### SHORT PROBLEM
From the listing below, pull out every line containing the word "This". Case counts, so copy only lines where it appears with that same capitalization.

Rows of pointing data
■ ■ ■ ■ ■
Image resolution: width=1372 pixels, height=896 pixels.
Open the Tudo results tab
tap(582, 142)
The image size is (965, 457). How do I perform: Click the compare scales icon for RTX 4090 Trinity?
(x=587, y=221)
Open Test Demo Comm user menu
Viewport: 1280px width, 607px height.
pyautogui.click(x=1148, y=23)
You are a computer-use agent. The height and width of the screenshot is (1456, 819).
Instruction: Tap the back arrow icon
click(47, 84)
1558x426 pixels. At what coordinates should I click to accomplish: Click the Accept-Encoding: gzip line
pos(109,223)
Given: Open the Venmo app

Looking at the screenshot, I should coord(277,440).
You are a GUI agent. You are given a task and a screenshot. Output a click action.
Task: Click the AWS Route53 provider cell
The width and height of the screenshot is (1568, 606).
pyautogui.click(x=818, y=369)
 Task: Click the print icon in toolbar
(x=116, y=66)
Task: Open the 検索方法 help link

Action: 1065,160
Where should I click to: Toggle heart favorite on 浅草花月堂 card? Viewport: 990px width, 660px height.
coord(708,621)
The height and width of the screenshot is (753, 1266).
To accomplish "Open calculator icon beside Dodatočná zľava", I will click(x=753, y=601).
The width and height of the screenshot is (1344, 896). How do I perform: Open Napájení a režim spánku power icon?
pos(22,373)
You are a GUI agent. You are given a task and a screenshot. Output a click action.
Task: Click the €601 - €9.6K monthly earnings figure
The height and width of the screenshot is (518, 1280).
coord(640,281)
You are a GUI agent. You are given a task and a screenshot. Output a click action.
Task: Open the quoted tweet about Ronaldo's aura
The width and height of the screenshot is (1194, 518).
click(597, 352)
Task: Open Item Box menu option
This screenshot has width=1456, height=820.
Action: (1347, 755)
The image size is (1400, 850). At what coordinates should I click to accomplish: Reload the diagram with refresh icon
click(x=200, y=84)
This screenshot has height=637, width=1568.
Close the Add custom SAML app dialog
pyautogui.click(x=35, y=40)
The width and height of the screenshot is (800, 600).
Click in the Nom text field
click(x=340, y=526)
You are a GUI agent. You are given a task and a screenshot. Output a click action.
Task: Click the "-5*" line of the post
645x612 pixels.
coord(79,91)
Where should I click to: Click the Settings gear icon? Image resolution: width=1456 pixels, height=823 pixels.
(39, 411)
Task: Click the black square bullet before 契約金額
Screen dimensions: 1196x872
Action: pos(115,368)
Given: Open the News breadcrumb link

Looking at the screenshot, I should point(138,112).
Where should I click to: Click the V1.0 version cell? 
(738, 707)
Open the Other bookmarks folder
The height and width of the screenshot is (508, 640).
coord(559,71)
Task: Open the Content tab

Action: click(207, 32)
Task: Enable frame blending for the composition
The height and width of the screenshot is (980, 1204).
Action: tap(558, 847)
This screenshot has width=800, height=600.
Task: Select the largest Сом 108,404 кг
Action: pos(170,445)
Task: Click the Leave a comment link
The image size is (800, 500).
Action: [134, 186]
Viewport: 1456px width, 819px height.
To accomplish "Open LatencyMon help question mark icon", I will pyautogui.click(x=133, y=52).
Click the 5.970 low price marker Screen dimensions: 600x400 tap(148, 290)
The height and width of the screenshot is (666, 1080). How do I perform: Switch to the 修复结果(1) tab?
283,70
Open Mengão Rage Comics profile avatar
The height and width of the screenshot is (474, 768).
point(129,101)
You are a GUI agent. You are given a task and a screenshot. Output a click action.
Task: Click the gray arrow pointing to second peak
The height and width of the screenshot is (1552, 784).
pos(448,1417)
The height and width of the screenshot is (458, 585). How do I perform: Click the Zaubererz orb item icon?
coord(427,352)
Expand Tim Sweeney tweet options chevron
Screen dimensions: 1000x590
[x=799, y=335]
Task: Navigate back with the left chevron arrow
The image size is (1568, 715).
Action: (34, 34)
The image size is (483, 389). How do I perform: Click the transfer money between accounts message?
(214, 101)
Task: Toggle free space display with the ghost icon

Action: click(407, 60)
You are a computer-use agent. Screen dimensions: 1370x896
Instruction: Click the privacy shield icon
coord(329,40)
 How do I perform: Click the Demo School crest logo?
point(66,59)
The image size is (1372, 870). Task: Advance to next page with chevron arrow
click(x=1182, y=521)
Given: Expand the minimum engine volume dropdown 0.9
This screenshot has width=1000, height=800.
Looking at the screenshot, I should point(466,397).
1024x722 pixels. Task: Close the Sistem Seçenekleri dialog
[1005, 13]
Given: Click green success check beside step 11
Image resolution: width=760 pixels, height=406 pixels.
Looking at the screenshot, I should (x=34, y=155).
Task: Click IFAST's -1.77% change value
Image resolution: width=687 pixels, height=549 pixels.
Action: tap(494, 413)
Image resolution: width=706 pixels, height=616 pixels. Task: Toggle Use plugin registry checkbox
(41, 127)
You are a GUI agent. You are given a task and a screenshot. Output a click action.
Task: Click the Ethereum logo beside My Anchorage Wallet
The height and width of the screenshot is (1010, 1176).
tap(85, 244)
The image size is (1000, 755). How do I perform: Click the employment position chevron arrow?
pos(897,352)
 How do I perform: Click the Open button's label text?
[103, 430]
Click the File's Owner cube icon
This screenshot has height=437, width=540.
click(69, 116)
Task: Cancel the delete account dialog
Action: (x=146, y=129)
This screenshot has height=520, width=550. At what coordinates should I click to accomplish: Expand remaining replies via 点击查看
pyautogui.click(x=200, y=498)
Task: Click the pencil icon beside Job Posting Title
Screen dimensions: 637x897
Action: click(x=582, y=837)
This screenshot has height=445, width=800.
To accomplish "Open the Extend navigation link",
■ ■ ■ ■ ■
### COMPLETED TASK
This screenshot has width=1456, height=820.
This screenshot has height=637, width=1568.
This screenshot has width=800, height=600.
This screenshot has width=1000, height=800.
This screenshot has height=437, width=540.
This screenshot has height=520, width=550. At what coordinates should I click to accomplish: Expand remaining replies via 点击查看
This screenshot has height=445, width=800.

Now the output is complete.